Dans une déclaration aux mots particulièrement durs, Emery Okundji affirme que « le régime actuel n’a jamais respecté la constitution depuis son avènement au pouvoir jusqu’à ce jour ». Selon lui, « il dirige le Pays en marge de la constitution et des lois de la République, et les exemples sont légions».
L’opposant estime que la proposition de loi en examen à l’Assemblée nationale est « en contradiction flagrante avec la constitution ».
« Cette proposition est en contradiction flagrante avec la constitution, mais elle est entrain d’être examiné pour assouvir aux appétits d’un groupe des gens qui veulent se cramponner au pouvoir en instaurant une dictature féroce », déclare-t-il.
Dans sa déclaration, Emery Okundji rappelle que la Constitution congolaise ne prévoit le recours au référendum que dans trois cas précis : « la révision constitutionnelle conformément aux articles 219 et 220, le transfert de la capitale et l’échange ou la jonction des territoires ».
Selon lui, « l’opinion nationale et internationale constaterons avec amertume que la cause pour laquelle l’on s’époumone pour organiser le referendum à ce jour, malgré la guerre qui déchire le pays dans sa partie orientale n’est pas prévu par notre constitution ».
L’ancien député qualifie ainsi cette démarche de « violation intentionnelle et manifeste de la constitution, constitutive de l’infraction politique de haute trahison ».
Poursuivant sa charge, Emery Okundji affirme que « le peuple congolais en général, jaloux de sa constitution, jaloux de préserver les acquis démocratiques qu’il a obtenu au prix du sang, terrassé par une misère indescriptible auquel ce régime l’a soumis, se met aujourd’hui débout pour la défendre devant une minorité oligarchique, despotique et cupide qui se bat mordicus pour préserver leurs intérêts égoïstes ».

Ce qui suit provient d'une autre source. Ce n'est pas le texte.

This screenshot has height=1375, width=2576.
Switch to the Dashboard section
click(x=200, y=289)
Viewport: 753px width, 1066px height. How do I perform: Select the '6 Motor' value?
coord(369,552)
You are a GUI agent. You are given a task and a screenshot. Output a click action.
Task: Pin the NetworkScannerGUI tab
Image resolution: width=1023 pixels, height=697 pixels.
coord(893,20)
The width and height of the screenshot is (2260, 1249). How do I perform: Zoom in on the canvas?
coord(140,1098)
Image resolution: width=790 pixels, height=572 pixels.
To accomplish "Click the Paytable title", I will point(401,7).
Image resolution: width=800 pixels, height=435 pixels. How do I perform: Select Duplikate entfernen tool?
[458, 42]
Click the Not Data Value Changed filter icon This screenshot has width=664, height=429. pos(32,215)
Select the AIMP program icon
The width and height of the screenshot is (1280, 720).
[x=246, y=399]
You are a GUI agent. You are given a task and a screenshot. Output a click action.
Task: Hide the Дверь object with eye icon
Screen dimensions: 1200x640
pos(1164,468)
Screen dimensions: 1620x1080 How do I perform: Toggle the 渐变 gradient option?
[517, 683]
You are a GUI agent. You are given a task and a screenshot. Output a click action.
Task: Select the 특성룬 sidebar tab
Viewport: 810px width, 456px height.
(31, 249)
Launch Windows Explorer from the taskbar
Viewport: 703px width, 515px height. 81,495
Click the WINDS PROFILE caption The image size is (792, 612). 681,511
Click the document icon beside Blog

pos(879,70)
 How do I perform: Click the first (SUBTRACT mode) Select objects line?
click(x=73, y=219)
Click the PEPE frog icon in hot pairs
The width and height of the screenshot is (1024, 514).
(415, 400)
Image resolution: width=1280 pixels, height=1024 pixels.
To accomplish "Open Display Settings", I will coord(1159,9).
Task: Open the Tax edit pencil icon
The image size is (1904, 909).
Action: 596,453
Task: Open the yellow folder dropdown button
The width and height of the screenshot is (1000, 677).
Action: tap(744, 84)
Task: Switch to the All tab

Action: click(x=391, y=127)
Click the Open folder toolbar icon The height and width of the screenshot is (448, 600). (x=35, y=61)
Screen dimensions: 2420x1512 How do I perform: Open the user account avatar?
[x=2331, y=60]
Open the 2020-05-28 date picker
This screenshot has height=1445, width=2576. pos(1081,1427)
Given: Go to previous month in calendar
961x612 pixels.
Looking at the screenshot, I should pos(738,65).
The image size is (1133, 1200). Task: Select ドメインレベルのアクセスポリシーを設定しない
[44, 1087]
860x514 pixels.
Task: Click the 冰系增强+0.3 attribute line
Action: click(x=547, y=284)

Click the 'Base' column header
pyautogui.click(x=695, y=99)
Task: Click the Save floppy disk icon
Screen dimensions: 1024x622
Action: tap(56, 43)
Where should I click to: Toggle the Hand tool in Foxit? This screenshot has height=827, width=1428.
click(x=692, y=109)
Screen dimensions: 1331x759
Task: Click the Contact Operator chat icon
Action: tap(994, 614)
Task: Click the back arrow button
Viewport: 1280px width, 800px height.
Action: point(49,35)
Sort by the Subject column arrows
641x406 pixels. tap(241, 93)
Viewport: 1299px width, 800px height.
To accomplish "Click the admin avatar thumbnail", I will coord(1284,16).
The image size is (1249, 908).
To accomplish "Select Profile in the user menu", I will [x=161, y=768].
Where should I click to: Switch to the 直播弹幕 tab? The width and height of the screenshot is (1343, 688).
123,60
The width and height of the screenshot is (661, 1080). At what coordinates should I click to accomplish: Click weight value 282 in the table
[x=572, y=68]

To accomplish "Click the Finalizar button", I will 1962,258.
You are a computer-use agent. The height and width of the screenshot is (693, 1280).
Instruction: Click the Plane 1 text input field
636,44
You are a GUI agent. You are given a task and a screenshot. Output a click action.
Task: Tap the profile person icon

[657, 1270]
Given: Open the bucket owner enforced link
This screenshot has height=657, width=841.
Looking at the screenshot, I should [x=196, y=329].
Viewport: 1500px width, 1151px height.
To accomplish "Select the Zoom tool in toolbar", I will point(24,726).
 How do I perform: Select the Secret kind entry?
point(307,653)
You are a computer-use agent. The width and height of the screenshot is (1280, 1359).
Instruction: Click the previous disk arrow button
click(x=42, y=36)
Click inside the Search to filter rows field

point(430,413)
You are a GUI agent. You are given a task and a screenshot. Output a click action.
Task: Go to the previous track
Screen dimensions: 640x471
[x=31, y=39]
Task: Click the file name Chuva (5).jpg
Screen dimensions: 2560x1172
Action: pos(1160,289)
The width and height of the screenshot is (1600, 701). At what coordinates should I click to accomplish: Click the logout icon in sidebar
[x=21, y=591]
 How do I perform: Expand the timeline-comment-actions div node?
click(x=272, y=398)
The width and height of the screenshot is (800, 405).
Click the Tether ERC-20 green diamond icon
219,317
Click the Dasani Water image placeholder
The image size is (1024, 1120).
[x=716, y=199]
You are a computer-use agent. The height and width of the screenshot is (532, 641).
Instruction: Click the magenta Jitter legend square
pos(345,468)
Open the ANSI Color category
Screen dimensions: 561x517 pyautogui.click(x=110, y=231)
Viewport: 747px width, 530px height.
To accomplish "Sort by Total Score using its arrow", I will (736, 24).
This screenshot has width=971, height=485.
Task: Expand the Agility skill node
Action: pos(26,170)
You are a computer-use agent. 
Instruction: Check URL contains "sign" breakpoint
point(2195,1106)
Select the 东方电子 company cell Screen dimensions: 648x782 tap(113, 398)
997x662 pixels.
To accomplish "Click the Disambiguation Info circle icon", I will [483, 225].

« Ce qui est en jeu aujourd’hui, c’est la préservation des intérêts d’un clan au détriment de tout un peuple », insiste-t-il.
Enfin, au nom de la Coalition Article 64 (C64) pour la défense de l’ordre constitutionnel, Emery Okundji appelle les Congolais à « barrer la route à ce coup d’Etat constitutionnel organisé par le régime de Monsieur TSHILOMBO » en observant « scrupuleusement » une journée ville morte décrétée le mercredi 03 juin 2026 sur toute l’étendue du territoire national.